Two rapid immunochromatographic assay formats for the detection of Staphylococcus aureus enterotoxin serotype E (SEE) were developed. For both tests, polyclonal antibodies against SEE were immobilized on a membrane strip representing the test zone, while second anti-SEE antibodies conjugated to dyed latex particles were employed as markers in sandwich immunoassay. In a two-step test format, sample and labelled antibodies were preincubated prior to immunochromatography, whereas in a one-step test the labelled antibodies were integrated in the test pad and activated by addition of the sample solution. In the presence of SEE in a sample solution, colour development at the antibody-coated zone occured within 20 min.

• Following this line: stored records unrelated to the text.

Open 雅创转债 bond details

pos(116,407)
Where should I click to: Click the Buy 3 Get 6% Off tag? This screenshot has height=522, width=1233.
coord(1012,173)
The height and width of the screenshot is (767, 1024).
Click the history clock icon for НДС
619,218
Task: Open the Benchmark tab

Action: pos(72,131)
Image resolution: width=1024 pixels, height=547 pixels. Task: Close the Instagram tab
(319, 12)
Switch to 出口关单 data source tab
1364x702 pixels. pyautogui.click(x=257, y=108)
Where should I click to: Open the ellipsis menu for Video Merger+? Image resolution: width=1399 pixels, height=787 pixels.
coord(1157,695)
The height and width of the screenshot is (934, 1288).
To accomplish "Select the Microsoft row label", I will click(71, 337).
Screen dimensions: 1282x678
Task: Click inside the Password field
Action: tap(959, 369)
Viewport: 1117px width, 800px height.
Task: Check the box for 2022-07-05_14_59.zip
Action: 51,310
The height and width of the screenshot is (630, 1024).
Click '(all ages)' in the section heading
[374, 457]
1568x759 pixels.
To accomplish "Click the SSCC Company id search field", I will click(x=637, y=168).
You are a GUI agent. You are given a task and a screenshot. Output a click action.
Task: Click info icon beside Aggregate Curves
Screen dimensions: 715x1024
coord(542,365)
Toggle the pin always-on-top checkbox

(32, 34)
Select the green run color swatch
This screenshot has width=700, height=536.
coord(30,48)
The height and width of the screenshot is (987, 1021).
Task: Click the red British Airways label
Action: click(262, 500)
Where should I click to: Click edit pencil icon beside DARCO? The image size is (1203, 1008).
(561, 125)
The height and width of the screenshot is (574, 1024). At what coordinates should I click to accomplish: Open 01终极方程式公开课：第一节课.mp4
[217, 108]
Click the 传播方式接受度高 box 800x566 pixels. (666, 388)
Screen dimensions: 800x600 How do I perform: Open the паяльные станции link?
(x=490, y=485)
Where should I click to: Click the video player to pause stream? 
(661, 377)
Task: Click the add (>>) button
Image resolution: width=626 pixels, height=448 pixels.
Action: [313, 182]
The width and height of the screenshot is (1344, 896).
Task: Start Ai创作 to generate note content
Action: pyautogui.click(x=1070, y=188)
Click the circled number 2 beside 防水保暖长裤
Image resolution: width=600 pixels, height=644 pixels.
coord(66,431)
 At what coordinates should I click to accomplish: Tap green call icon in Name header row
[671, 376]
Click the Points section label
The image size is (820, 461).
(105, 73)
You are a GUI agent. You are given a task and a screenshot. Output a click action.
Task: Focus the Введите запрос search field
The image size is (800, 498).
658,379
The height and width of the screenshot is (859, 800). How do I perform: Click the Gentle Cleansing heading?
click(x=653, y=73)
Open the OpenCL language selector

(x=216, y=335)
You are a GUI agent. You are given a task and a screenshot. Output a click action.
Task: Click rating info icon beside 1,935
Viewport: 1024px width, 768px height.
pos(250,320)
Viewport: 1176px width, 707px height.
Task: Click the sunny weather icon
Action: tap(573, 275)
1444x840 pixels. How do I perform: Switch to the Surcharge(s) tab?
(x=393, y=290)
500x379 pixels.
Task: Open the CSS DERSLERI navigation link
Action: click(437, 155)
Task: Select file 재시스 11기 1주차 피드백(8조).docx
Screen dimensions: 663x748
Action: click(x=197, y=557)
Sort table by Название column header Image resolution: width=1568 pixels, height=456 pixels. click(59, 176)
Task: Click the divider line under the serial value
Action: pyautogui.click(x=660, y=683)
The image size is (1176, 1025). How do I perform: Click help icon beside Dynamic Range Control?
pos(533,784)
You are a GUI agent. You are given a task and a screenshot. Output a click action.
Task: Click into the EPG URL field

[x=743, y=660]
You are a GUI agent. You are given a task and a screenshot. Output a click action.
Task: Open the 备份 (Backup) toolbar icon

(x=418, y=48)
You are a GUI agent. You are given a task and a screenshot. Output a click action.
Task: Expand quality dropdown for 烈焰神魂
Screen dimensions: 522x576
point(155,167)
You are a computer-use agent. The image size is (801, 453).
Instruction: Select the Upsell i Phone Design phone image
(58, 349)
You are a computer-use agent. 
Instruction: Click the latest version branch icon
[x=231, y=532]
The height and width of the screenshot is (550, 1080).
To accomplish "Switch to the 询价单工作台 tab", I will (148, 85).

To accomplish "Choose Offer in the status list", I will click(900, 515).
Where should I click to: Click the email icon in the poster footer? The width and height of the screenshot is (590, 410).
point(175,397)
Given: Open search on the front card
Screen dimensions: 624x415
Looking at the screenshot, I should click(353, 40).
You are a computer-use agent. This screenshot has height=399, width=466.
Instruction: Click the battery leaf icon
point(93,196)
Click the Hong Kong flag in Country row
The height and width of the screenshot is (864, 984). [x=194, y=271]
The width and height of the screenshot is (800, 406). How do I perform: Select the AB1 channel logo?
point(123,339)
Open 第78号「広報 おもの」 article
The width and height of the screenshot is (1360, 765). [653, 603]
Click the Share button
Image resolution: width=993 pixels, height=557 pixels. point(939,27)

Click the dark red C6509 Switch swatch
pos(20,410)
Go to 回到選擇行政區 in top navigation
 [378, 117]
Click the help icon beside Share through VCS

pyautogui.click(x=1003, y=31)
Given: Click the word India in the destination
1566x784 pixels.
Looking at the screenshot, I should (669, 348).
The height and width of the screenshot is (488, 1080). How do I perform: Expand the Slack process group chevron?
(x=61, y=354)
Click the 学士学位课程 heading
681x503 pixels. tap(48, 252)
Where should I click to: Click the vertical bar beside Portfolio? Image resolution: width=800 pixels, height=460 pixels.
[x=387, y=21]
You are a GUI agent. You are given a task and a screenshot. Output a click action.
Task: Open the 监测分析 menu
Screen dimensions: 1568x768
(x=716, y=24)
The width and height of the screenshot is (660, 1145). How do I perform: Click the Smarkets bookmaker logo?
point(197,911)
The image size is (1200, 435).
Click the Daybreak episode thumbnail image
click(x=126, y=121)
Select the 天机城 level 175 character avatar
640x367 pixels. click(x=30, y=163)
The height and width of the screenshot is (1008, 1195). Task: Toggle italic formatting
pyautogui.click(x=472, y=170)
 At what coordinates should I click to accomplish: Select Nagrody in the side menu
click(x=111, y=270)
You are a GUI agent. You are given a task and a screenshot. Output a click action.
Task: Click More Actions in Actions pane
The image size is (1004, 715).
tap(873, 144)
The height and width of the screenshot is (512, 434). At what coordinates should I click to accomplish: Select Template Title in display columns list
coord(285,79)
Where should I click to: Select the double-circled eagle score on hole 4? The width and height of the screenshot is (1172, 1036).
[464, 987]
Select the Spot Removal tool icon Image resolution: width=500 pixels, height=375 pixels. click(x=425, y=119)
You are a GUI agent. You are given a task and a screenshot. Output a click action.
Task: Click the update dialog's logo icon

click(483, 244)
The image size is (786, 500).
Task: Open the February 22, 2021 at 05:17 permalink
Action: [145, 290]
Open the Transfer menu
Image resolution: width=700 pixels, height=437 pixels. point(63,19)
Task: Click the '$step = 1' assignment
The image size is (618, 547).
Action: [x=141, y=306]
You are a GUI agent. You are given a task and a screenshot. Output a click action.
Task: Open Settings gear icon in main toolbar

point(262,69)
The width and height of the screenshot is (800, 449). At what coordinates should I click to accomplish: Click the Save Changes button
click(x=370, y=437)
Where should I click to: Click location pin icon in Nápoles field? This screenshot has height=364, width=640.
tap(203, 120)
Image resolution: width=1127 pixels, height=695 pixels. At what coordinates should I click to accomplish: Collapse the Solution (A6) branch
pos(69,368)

The visual detection limits for SEE in buffer solution were at 5 ng ml-1 (two-step test) and at 10 ng ml-1 (one-step test), respectively. Both assays were specific for SEE and showed no cross-reaction with serotype A, B, C, and D enterotoxins. When the two-step test format was used for the identification of SEE in S. aureus culture broth, the detection limit was found to be 10 ng ml-1. Culture supernatants of 10 enterotoxigenic strains of S. aureus were analysed with the immunochromatographic two-step test and with a microtitre plate enzyme immunoassay (EIA) test kit for enterotoxins A-E. Results obtained by the immunochromatographic test (presence or absence of SEE) were in excellent agreement with those of the microtitre EIA.